It gets its name because chickens seem to really enjoy it.


----------



## Mackerel (May 30, 2007)

Thanks a lot for the quick response, Karen!


----------



## rockhound (Sep 25, 2009)

Yes, chickweed. It does pull up easily and since it makes a lot of seeds early, if you have it in that spot, chances are it will always come up there. Once you pull out this year's crop tho, it'll be gone pretty much until next year. Mush it up like pesto for skin treatment.


----------



## Tiempo (May 22, 2008)

My chickens are weird, they refuse to touch it!


----------



## poppy (Feb 21, 2008)

Tiempo said:


> My chickens are weird, they refuse to touch it!


Probably liberal chickens.

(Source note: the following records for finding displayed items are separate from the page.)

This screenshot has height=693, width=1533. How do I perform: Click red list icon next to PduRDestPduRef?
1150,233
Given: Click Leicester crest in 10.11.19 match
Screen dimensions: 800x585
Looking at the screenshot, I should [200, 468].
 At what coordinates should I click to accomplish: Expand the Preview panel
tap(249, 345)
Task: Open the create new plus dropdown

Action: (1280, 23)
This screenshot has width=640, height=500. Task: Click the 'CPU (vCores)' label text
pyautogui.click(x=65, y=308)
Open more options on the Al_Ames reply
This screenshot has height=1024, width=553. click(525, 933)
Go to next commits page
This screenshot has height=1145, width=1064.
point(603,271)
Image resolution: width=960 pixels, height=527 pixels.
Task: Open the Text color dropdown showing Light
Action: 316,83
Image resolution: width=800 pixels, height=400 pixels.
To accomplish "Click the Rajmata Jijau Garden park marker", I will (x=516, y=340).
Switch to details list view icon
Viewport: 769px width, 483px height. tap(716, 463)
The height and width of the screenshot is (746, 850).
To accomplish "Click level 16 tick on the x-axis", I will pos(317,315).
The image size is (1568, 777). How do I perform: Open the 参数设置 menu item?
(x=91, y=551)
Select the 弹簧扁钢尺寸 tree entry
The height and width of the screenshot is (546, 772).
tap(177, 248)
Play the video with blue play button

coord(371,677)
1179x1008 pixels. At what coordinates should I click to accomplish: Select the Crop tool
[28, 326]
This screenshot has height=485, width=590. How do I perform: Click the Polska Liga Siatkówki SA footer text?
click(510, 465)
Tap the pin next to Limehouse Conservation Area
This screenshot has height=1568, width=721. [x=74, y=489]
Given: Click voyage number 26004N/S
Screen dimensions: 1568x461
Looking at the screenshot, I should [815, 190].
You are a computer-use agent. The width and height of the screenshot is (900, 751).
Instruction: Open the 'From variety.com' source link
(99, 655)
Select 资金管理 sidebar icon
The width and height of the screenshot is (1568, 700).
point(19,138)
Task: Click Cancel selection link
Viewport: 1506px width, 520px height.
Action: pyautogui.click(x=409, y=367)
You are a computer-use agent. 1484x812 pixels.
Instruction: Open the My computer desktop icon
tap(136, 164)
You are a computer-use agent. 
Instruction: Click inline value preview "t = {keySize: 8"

Waiting for someone to pick it and hand it to them.:nana: My chickens always liked it.


----------



## Mackerel (May 30, 2007)

@rockhound- believe me, I won't run short, it seems to be all over!
@poppy- LOL!!! 

I just happened to see this stuff near their coop the other day and figured I'd pull some up and see if they liked it, and they attacked it! Good to know I have a good use for it now!

Sent from my Inspire using Tapatalk


----------



## JGex (Dec 27, 2005)

It's also edible. I eat it in salads. The rabbits also love it.


----------



## NickieL (Jun 15, 2007)

I eat it too. Been nibbling on it for a week now.


----------



## How Do I (Feb 11, 2008)

Worms love it in the compost pile if you rip it up before it goes to seed.


----------



## chickenista (Mar 24, 2007)

I just leave it alone and use it as a living mulch.
Keeps the ground protected from tougher weeds and does all the other things that mulch does. Looks pretty too.


----------



## mammabooh (Sep 1, 2004)

I eat it too...it's quite yummy!


----------



## Tiempo (May 22, 2008)

poppy said:


> Probably liberal chickens. Waiting for someone to pick it and hand it to them.:nana: My chickens always liked it.


I've tried my best to indoctrinate them, but they are having none of it, not even if I do pick it and throw it to them.

Oh, where did I go wrong? :sob:


----------